The sophomore at Jesuit High School, whose teacher is Renato Fabbro, regularly practices a couple hours every day. Nenow will perform the first movement from Bach’s “Concerto No. 1 in D Minor.”

“Originally, I was going to play the Prokofiev’s First Piano Concerto,” Nenow said, “but we can’t have horns or winds in the orchestra because of COVID. A cool part is in the middle section, when the opening theme repeats and the violins and the piano go back and forth with each going up a higher note. Also, at the end, I have a cadenza solo that has a big crescendo. That’s a lot of fun.”

In the woodwind competition, oboist Ben Price, came out on top. The 17-year-old junior from Grant High School is the principal oboist with the Portland Youth Philharmonic. Price, who started on the oboe when he was 10, studies with Karen Wagner, principal oboist of the Oregon Symphony.

“I began playing the oboe because my father played the saxophone and I had to find a way to one-up him,” Price said. “The sax has one reed and the oboe has two. But I may have been attracted to the oboe after hearing a recording of the oboe solo in ‘Scheherazade.'”

Price has excelled with the oboe so much that he has already played in concerts in the VSO’s oboe section. Now he will take the spotlight to perform the first and third movements of the “Oboe Concerto in A Minor” by Ralph Vaughn Williams.
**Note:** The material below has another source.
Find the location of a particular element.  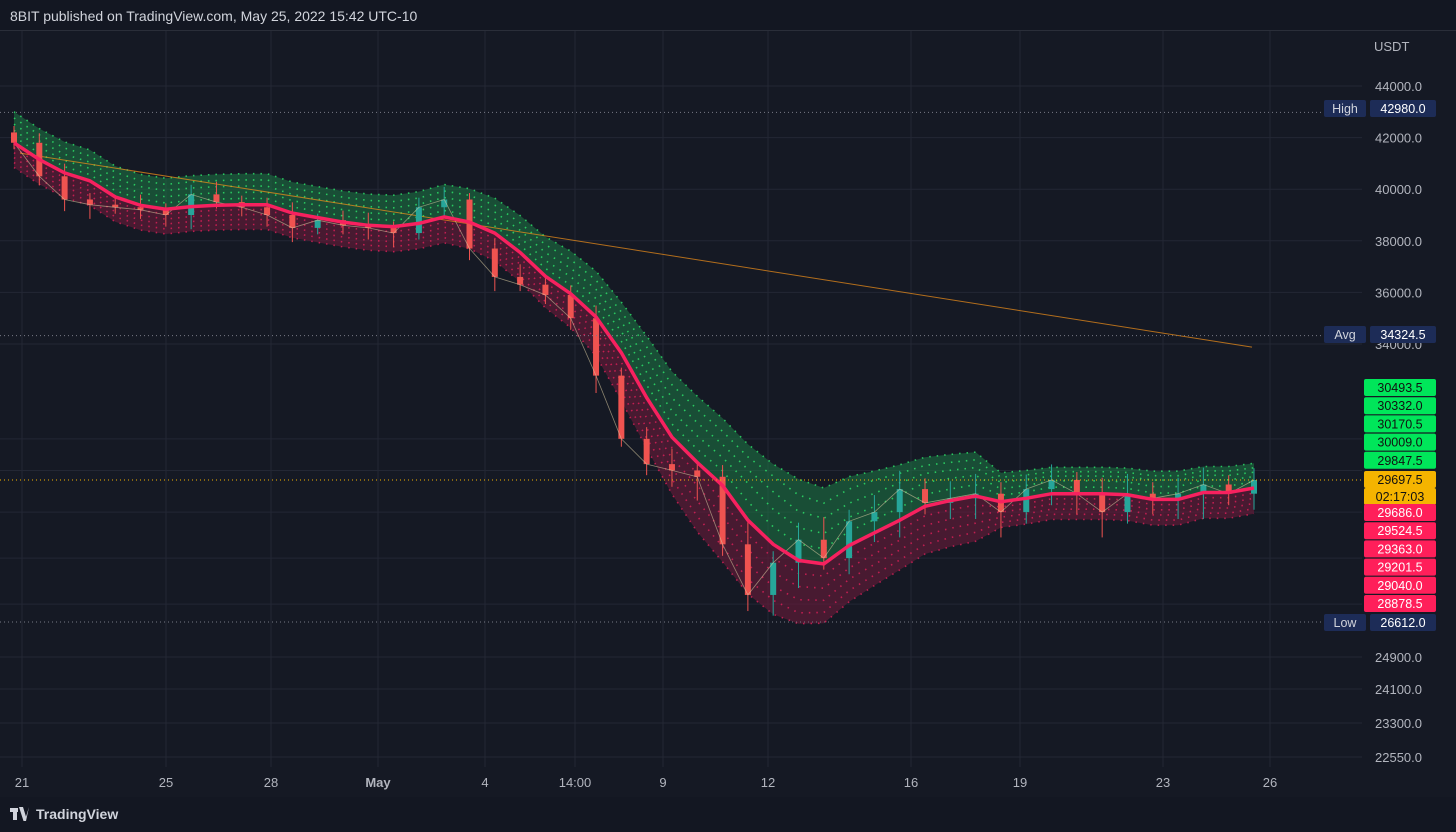

reference-value-high: 42980.0 is located at coordinates (1402, 109).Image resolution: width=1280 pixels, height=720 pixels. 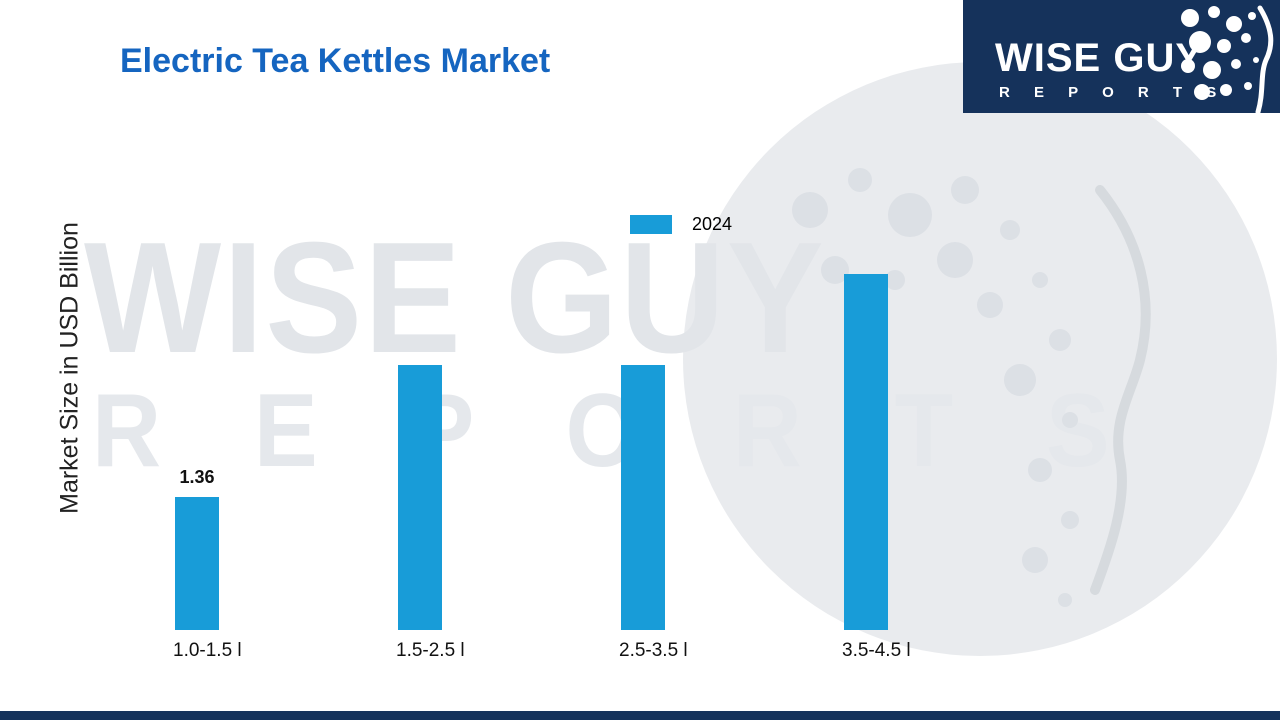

“The first and third movements are loosely based on the pentatonic scale,” remarked Price. “The first movement has interesting pattern in terms of what key it is in and what it modulates to. The third movement starts out as a very fast scherzo and modulates to a slower pastoral section with the same themes from the beginning but much slower. That’s a really cool effect.”

The young artists will be in excellent hands with Sarah Ioannides on the podium, because of her experience.

“As with any soloist I work with,” Ioannides said, “a key part is our teamwork in the rehearsal beforehand to meet and get to know each other musically. … I like to get to know the soloists’ communication style, comfort level with eye contact, physical motions. Young artists need to feel well supported, empowered and given extra confidence.”

Ioannides will also conduct Samuel Barber’s poignant and elegiac “Adagio for Strings,” one of the most famous pieces for chamber orchestra. Another piece on the program that is less well known is Benjamin Britten’s “Simple Symphony.”

“I love its playfulness, its youthful energy,” Ioannides said. “I enjoy the traditional aspects of the work’s structure and its recalling of the early English suites and string masterpieces by Henry Purcell and William Boyce. The work is far more mature than the years of the composer when he wrote it. Britten completed it when he was 20. So, it was reconstructed from sketches and compositions he wrote between the age of 9 and 12. When there are so many challenges in the world, it is most uplifting to let this music bring a smile on us.”

If you stream

What: Winners of the Young Artist Competition perform with the Vancouver Symphony under Sarah Ioannides in online-only concert

When: 7 p.m. Saturday and 3 p.m. Sunday

Where: Online (The concert takes place at Skyview High School Concert Hall, 1300 N.W. 139th St., Vancouver, but no audience is allowed due to COVID-19.)